After extensive renovation, Chumley's officially re-opened on October 18, 2016, as a reservations-only dinner restaurant featuring upscale bar food and "mixology" drinks. The dining room was about 10% smaller in height and width than it had been before, because of the extent of the damage caused by the collapse. The "Garden Door" was also permanently closed. The new owner was Alessandro Borgognone, who also owned the nearby Sushi Nakazawa.

===Closure (2020-2021)===
TimeOut noted that in its five-year run, it was "well regarded and stayed popular". Chumley's was closed on March 22, 2020, due to the COVID-19 pandemic in New York City. After a few months of lockdown, a permanent closure was announced in July 2020. The contents were scheduled for auction by A. J. Wilner Auctions on July 29, 2020; this date was changed to April 2021. It remained closed in October 2021.

===Frog Club (2024)===
In February 2024, a new restaurant named Frog Club opened in the former Chumley's building. It closed in December 2024.

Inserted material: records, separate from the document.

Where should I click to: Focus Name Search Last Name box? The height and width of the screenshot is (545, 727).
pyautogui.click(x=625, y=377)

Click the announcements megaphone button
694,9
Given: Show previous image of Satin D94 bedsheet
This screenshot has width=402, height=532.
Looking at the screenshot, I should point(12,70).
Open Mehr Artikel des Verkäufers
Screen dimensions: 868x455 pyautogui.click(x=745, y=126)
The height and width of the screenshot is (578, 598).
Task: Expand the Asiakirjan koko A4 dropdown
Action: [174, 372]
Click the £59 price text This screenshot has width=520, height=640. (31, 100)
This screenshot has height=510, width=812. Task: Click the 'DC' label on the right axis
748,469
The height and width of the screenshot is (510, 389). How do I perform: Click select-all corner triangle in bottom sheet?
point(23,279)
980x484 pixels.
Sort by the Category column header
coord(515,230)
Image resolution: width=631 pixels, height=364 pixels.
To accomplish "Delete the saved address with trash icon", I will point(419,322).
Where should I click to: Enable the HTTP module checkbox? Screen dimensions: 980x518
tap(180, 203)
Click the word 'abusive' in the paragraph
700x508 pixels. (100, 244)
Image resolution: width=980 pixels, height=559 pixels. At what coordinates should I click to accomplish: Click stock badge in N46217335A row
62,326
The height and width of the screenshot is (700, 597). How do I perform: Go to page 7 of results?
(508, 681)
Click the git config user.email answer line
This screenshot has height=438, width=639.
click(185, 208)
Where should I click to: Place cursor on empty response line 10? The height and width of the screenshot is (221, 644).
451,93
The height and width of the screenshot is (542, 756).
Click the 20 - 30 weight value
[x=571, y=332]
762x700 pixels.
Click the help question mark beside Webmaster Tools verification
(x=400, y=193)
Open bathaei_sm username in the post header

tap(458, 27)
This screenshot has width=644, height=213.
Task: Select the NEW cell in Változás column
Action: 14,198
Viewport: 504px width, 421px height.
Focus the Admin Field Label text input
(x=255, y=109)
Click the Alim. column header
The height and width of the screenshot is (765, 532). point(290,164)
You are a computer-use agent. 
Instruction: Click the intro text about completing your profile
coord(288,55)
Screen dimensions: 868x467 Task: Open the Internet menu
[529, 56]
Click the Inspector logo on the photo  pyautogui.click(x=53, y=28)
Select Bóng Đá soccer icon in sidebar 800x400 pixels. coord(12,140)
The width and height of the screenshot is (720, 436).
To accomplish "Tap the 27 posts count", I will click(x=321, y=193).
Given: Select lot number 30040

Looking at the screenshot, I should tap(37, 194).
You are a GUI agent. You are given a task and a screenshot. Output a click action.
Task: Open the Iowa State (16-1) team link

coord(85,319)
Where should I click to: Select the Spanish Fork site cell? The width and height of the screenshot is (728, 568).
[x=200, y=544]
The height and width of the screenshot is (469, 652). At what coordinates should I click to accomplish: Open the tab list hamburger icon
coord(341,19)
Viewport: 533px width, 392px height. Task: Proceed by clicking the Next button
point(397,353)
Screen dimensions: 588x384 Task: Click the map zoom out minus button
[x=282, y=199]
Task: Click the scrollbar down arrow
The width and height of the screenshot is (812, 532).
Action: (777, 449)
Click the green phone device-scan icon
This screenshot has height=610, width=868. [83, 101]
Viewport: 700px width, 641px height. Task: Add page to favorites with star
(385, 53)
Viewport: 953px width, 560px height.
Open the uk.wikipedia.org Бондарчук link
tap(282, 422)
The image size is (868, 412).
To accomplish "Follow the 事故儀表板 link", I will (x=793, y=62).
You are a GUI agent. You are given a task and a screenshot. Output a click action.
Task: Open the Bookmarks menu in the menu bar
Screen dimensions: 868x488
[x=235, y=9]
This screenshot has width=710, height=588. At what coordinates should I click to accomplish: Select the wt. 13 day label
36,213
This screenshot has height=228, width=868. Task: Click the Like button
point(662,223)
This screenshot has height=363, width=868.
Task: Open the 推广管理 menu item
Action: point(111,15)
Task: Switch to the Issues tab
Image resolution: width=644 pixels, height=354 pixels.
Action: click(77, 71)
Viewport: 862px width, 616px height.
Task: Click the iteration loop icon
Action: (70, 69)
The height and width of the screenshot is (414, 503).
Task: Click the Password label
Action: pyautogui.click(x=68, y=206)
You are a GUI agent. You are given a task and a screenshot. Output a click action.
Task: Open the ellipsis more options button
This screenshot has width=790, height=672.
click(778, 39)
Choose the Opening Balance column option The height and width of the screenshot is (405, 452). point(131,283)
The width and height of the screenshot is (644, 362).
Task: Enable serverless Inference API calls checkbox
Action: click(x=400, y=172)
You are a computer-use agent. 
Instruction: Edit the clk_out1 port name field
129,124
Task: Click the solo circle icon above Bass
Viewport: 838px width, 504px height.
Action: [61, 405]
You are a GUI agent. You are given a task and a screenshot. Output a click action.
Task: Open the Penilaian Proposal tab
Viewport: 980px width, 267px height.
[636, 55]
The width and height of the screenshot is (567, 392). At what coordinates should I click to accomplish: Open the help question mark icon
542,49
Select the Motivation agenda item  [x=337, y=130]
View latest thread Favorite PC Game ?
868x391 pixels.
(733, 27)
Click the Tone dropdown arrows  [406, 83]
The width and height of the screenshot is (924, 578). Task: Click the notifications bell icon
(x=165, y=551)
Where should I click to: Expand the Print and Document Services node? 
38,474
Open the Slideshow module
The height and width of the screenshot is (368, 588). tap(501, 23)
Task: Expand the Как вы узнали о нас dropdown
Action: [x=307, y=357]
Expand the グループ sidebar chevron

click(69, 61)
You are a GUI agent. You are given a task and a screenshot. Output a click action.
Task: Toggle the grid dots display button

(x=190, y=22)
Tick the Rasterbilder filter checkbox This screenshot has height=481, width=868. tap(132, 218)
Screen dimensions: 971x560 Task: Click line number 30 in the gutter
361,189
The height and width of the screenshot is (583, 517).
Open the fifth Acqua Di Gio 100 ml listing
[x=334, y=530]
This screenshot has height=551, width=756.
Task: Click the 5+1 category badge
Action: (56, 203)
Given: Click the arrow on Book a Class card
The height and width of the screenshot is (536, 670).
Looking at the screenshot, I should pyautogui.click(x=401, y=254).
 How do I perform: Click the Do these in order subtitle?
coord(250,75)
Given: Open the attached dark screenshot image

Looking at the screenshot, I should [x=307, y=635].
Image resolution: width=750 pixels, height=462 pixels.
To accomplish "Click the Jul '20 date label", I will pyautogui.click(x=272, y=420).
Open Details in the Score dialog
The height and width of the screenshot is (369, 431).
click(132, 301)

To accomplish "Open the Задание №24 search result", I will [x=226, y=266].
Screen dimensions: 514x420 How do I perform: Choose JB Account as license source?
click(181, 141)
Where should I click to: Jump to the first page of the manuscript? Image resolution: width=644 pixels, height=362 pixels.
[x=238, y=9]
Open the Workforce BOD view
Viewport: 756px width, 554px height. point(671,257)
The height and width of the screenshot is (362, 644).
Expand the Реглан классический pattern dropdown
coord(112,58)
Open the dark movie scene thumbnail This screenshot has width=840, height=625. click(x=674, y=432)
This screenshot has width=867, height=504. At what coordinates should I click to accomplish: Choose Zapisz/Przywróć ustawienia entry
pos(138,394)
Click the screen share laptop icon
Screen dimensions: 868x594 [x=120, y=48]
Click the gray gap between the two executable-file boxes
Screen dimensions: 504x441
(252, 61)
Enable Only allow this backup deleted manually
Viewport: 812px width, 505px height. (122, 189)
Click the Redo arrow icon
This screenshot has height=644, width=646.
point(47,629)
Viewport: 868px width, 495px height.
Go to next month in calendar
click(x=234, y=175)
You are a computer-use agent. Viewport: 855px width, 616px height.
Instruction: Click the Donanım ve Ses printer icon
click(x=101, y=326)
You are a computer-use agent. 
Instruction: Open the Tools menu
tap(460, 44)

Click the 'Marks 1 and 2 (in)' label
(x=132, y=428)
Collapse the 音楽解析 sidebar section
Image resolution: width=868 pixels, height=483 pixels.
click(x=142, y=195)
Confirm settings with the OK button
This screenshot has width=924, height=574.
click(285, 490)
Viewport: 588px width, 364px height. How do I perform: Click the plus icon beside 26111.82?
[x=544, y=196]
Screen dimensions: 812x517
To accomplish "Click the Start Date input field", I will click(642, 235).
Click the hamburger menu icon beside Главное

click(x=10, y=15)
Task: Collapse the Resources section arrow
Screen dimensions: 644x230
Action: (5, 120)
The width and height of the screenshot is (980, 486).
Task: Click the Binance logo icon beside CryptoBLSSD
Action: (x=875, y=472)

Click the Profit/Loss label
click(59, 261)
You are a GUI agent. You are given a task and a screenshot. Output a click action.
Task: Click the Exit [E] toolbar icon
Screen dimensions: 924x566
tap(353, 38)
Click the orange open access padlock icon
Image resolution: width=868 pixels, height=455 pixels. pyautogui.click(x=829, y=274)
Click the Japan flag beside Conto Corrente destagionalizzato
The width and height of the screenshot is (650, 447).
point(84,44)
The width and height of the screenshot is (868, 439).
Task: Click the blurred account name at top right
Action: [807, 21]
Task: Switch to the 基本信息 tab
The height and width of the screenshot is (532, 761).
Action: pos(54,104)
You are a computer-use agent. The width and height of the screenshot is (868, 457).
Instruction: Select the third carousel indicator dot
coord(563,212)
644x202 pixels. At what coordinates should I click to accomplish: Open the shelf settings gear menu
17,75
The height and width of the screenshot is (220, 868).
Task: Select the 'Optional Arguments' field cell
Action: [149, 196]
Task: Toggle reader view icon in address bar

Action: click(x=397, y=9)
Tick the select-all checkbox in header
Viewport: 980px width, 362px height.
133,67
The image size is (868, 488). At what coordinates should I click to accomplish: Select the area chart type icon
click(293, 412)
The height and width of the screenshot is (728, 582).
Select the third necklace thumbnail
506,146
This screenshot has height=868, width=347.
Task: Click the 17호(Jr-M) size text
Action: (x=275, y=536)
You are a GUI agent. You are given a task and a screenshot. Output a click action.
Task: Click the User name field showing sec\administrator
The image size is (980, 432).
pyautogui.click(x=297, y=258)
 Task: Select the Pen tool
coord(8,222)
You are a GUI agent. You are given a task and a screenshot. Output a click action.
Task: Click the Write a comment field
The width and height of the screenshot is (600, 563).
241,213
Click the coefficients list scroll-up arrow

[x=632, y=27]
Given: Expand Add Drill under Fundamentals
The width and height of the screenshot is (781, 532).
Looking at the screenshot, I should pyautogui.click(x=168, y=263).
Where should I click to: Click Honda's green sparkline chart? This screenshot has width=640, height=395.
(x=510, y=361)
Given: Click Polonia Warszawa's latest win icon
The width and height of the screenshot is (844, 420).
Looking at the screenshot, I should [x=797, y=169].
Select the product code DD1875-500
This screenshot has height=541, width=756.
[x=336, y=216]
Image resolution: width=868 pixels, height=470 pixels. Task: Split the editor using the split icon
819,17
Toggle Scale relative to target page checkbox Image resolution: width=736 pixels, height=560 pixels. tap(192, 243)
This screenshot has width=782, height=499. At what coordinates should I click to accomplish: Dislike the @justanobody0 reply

===The Eighty Six (2025 - Present)===
In September 2025, a new steakhouse named the Eighty Six opened in the former Chumley's building.

==In popular culture==
- Chumley's was fictionalized as "Cleary's" in the 1943 film noir The Seventh Victim, set in Greenwich Village.
- Chumley's was mentioned in Mad Men (Season 1, Episode 7, "Red in the Face" and Season 4, Episode 7, "Christmas Comes but Once a Year") as a place where the staff were going for after-work drinks.
- Chumley's was mentioned in the television series Elementary (Season 3, Episode 14, "The Female of Species"). Sherlock determined that a suspect evaded police surveillance by using an old tunnel which was underneath the floor of the suspect's apartment. On the other side of that tunnel was the 86 Bedford St. door to Chumley's. Sherlock also explains the origins of the term "86".
- Chumley's was mentioned in the John Connolly book "Every Dead Thing".
- Chumley's was mentioned in the Teddy Wayne book "Apartment".
- Chumley's was mentioned in Kinky Friedman's book "Greenwich Killing Time".
- Chumley's was mentioned in Alison Bechdel's graphic memoir "Fun Home".